Frequently Asked Questions
Can I use an outdoor grill or air fryer?
Absolutely! For a grill, thread the chicken onto skewers and grill over medium-high heat for about 10-12 minutes, turning occasionally. In an air fryer, cook at 400°F (200°C) for 12-15 minutes, shaking the basket halfway through, until cooked and charred.
What makes this shawarma recipe “low-carb”?
Traditional shawarma is often served in carb-heavy pita bread. By serving the flavorful chicken in a bowl over a base of low-carb vegetables like lettuce or cauliflower rice, we eliminate the grains and starches while keeping all the delicious flavor.
My garlic sauce tastes a bit bitter.

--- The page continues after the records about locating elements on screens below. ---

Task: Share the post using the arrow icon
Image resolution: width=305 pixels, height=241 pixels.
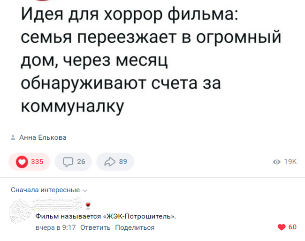Action: pyautogui.click(x=115, y=162)
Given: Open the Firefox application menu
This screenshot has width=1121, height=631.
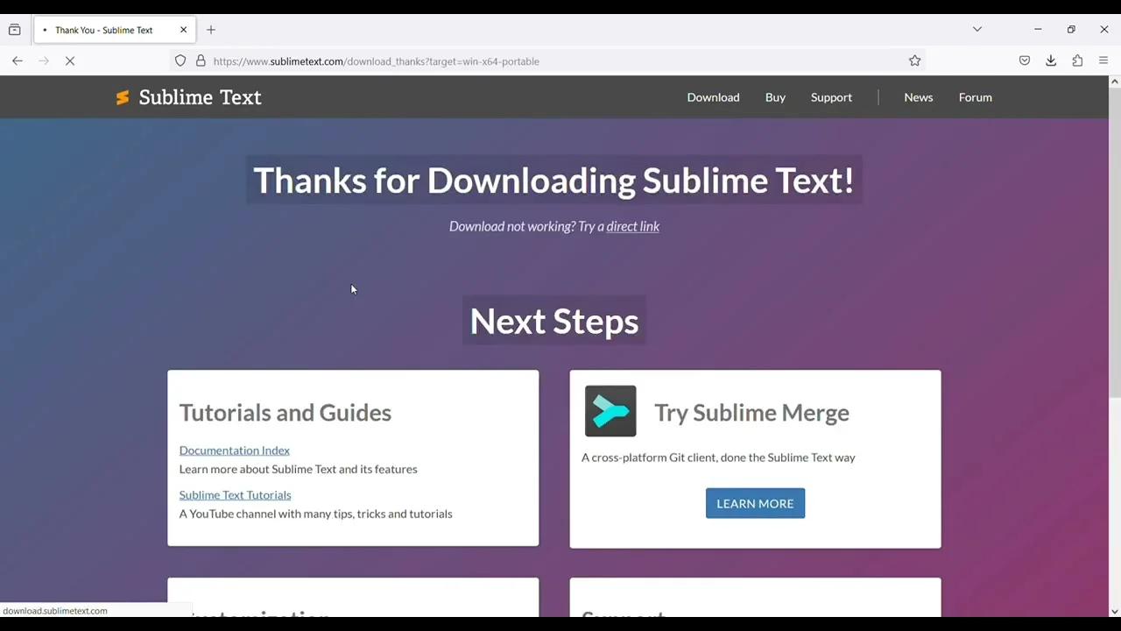Looking at the screenshot, I should 1103,60.
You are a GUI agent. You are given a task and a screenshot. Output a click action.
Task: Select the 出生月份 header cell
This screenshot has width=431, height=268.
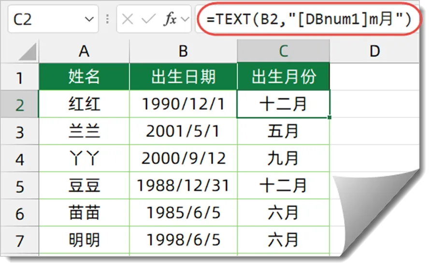pos(284,77)
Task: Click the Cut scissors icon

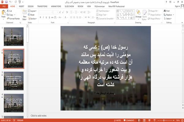Action: point(8,11)
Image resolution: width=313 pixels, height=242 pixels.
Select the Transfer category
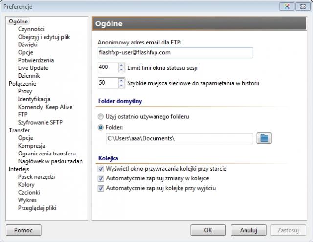(x=19, y=130)
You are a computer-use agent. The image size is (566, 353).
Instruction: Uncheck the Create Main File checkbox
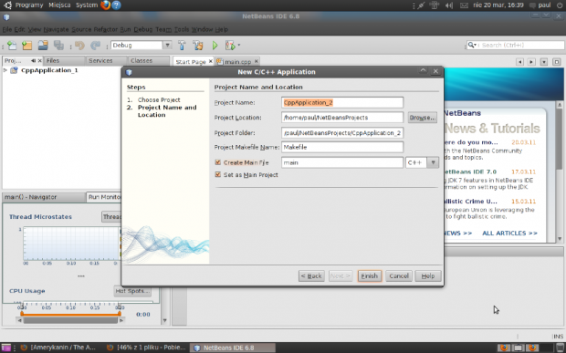point(217,162)
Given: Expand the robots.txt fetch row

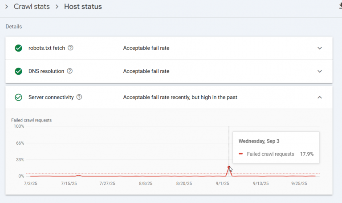Looking at the screenshot, I should point(319,48).
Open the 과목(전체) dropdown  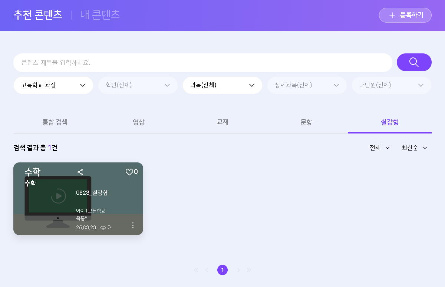[x=223, y=85]
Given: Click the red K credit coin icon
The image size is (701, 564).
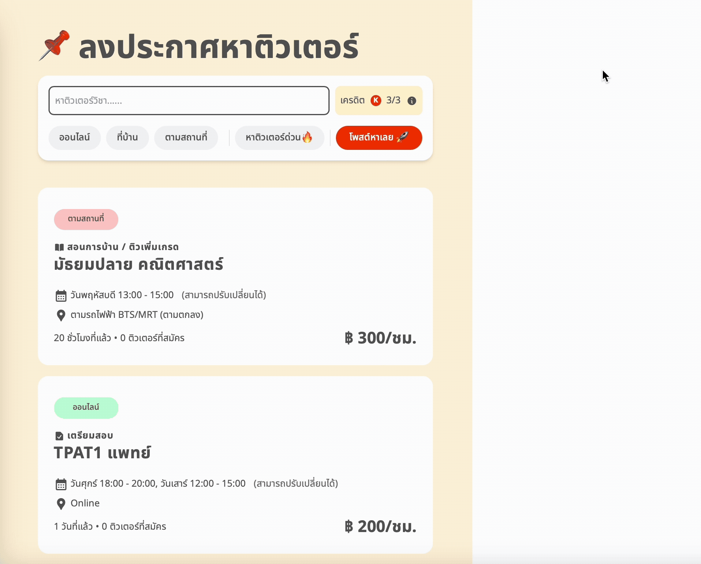Looking at the screenshot, I should click(x=376, y=101).
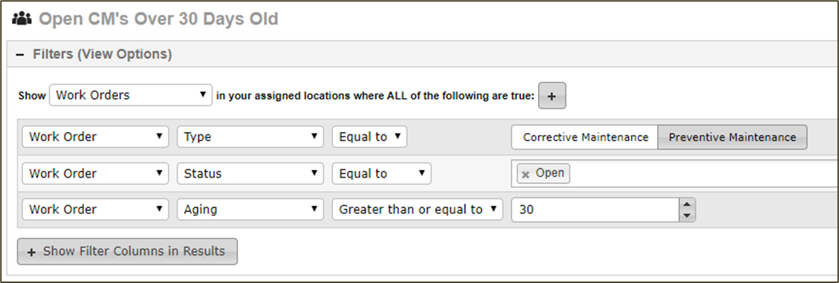The width and height of the screenshot is (839, 283).
Task: Open the Type field dropdown
Action: pyautogui.click(x=250, y=137)
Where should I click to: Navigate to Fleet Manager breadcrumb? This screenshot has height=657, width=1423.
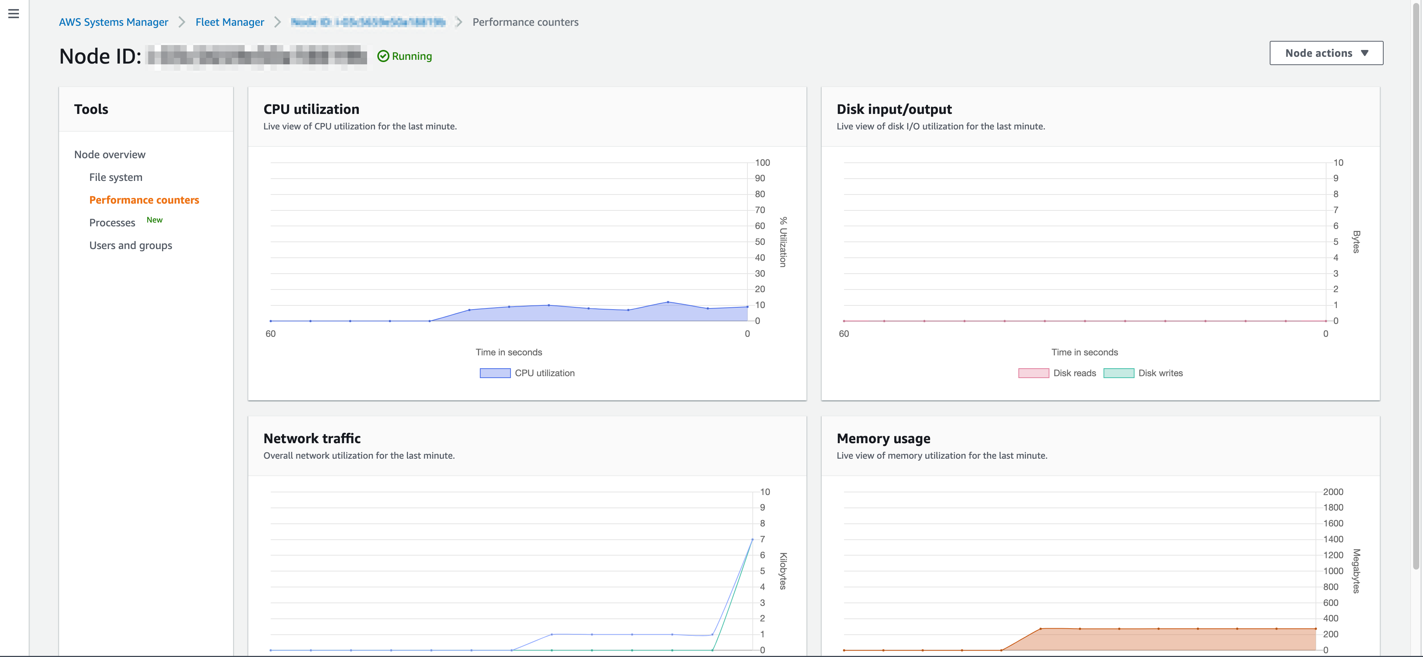pyautogui.click(x=229, y=22)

Why?
This can happen if your tahini is older or if your garlic is a bit strong. You can balance it by adding a tiny pinch of sweetener (like stevia) or a little more Greek yogurt. Also, ensure you’re using fresh, high-quality tahini.
Can I make this recipe dairy-free?
Yes, you can. For the marinade and sauce, substitute the Greek yogurt with a thick, unsweetened coconut or almond-based yogurt. The flavor profile will be slightly different but still delicious. Ensure your dairy-free yogurt is plain and has no added sugars.